Bu anlayışla dindarlar solculara doğru, solcular da dindarlara doğru adımlar atıp yakınlaşamaz mıydı?
Dindarlar dindarlıklarından, solcular solculuklarından vazgeçmeden ortak değerler noktasında buluşamaz mıydı?
Emek, adalet, paylaşma, dayanışma, toplumculuk gibi ortak değerler noktasında buluşamaz mıydı?
Bunlar ve bunlara benzer değerlerin düşmanlarına karşı birlikte saf tutamaz mıydı?
Emek, adalet, paylaşma, dayanışma, toplumculuk gibi değerlerin karşıtlarının dindarlar ile solcuları ayrıştırma, düşmanlaştırma oyunlarını birlikte bozamaz mıydı?
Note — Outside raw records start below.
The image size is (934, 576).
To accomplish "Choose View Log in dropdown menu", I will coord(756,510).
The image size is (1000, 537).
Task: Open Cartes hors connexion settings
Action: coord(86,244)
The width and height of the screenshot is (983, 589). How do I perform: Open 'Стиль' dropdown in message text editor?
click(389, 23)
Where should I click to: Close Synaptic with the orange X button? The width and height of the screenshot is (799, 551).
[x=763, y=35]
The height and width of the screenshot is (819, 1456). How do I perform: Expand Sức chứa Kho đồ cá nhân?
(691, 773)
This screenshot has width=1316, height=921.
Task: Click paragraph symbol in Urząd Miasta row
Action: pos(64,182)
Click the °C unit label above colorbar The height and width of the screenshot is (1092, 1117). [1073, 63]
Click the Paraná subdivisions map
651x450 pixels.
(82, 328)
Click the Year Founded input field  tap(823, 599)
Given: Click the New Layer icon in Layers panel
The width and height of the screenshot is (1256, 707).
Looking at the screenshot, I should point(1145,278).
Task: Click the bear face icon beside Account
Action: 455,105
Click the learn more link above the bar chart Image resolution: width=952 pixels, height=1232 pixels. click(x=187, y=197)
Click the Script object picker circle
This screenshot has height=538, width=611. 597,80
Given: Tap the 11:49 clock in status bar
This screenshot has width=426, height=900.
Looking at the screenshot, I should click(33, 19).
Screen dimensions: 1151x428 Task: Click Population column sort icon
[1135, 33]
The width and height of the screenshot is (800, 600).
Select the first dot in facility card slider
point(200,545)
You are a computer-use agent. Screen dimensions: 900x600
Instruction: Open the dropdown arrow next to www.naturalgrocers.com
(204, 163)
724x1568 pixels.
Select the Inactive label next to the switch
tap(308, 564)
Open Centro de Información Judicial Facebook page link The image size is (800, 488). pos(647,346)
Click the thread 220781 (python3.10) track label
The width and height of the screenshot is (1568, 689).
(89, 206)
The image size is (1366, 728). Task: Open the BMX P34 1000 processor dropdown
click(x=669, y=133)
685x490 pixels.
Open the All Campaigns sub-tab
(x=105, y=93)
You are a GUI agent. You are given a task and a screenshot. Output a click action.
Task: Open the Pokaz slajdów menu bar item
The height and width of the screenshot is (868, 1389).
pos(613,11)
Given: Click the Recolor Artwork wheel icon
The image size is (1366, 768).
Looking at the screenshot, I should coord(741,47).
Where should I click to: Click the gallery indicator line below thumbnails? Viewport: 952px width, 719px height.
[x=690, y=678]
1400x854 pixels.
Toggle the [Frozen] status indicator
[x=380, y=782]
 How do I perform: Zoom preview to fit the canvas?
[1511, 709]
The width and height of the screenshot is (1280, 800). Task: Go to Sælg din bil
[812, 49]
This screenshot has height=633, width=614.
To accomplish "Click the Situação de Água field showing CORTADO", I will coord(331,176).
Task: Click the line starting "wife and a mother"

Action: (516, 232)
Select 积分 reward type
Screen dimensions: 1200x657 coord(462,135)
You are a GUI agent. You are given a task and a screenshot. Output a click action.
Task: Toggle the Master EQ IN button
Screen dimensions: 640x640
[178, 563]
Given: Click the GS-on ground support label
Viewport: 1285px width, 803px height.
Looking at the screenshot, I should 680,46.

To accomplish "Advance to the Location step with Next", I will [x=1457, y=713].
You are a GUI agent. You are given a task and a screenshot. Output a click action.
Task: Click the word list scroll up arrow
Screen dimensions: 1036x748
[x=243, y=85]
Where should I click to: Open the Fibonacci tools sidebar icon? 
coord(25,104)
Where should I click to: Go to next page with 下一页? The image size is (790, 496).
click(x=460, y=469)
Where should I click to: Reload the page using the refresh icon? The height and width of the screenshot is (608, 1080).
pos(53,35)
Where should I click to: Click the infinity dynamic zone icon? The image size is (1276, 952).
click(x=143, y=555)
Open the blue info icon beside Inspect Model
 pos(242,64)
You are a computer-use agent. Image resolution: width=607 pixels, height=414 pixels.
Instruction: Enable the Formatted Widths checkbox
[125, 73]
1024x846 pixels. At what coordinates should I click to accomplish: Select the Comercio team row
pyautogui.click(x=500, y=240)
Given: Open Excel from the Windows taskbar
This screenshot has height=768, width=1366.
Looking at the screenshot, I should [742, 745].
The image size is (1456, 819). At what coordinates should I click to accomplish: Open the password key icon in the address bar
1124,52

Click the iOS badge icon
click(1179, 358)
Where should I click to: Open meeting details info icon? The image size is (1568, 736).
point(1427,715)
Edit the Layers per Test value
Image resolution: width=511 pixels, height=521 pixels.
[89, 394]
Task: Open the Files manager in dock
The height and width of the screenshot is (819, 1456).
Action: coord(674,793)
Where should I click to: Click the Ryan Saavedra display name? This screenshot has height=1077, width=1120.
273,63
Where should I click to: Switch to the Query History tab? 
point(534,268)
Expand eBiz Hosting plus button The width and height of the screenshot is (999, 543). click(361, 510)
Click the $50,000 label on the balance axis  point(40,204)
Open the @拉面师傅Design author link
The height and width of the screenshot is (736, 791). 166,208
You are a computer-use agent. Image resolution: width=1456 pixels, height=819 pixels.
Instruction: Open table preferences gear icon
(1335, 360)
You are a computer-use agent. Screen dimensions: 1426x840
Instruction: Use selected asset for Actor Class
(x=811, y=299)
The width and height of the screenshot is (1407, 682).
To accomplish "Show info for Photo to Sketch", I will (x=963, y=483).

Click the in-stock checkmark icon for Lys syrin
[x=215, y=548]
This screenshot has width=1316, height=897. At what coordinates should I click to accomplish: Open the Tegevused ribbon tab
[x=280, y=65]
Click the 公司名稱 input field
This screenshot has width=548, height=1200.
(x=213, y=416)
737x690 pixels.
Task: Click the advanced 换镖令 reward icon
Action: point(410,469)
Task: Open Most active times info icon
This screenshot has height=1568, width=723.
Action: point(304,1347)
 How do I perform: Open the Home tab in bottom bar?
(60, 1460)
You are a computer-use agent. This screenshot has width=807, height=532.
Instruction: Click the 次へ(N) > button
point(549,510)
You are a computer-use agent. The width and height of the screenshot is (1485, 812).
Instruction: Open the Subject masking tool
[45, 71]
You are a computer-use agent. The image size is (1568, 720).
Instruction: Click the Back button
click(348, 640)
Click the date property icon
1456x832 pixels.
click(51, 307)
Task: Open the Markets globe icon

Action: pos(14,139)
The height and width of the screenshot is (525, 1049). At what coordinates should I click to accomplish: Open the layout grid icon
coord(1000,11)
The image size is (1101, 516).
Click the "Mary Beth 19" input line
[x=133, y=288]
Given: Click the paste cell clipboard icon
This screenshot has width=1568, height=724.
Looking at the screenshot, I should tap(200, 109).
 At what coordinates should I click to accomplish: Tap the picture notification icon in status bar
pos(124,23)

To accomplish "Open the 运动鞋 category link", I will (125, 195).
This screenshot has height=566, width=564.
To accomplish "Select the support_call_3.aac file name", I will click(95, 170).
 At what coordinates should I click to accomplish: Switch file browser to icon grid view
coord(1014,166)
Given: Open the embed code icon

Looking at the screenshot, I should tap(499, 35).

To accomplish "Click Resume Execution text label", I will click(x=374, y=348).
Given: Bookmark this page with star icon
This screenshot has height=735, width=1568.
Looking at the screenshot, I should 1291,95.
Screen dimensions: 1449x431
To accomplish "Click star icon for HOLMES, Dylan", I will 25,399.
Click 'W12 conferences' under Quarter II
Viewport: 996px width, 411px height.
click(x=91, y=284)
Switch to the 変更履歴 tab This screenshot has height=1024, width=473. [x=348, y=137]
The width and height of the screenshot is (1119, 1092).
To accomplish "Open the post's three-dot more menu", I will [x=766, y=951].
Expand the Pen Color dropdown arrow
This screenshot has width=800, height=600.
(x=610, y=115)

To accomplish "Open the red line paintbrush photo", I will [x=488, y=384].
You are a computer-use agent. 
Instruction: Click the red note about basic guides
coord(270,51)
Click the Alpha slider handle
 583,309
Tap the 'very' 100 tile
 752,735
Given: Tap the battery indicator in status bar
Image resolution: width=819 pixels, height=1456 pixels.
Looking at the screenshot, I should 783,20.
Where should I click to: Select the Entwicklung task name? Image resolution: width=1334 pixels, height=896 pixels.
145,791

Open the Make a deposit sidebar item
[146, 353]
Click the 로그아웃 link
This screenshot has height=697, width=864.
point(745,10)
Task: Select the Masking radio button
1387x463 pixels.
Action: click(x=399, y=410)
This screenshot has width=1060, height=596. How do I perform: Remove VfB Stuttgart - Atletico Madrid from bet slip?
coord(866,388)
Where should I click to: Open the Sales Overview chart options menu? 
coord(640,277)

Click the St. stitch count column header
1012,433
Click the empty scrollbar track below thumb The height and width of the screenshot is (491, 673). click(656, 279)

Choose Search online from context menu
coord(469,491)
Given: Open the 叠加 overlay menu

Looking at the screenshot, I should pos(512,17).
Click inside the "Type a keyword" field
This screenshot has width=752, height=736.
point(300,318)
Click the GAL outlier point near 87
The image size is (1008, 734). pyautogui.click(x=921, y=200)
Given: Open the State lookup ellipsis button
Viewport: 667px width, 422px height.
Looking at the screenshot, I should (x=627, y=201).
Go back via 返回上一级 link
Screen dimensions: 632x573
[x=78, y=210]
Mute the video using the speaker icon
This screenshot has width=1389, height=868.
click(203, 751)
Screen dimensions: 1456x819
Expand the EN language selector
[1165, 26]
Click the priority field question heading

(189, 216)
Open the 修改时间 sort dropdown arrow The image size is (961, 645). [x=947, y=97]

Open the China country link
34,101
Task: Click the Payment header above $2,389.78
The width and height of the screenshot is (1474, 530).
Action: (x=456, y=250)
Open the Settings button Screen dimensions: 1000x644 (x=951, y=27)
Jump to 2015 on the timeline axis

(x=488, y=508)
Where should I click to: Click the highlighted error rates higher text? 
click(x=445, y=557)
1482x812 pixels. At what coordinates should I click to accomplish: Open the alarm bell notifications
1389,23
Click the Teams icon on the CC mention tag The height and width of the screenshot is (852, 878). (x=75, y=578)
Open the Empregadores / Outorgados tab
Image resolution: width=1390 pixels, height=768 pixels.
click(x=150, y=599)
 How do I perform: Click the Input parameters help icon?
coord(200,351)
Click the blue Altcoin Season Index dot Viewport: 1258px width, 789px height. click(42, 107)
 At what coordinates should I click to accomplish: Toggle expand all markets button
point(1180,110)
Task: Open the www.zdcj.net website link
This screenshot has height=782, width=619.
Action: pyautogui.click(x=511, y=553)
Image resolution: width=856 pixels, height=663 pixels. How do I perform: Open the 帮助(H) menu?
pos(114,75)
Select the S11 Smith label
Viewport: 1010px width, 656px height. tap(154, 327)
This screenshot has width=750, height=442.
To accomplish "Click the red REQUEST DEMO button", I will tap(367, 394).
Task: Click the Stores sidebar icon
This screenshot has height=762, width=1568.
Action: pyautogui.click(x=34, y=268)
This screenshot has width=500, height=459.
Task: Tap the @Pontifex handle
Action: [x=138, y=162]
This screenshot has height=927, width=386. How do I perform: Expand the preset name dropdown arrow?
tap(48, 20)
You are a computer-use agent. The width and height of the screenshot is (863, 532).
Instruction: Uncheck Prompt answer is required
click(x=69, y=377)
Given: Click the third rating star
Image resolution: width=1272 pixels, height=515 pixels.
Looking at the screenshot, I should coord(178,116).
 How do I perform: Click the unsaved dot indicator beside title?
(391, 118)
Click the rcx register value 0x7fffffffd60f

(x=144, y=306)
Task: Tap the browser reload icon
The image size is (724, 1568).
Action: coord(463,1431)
Dindarlar ile solcular emek, adalet, paylaşma, dayanışma, toplumculuk gibi değerlerin düşmanlarına karşı birlikte savaşamaz mıydı?
Dindarlar ile solcular bunun nasıl gerçekleştirileceğine dair birlikte kafa yoramaz mıydı?
İşte geçen yılın Ocak ayından beri, devrimci İslam anlayışına sahip Müslümanlar ile solcular toplanıp bu sorulara birlikte kafa yoruyor.
Birlikte kardeşçe yürüdükleri bu uzun yürüyüş ile emek, adalet, paylaşma, dayanışma, toplumculuk gibi değerleri önceleyen sosyal adalet toplumunun inşasını hedefliyor.
Yolları açık olsun.
Birliktelikleri, kardeşlikleri daim olsun.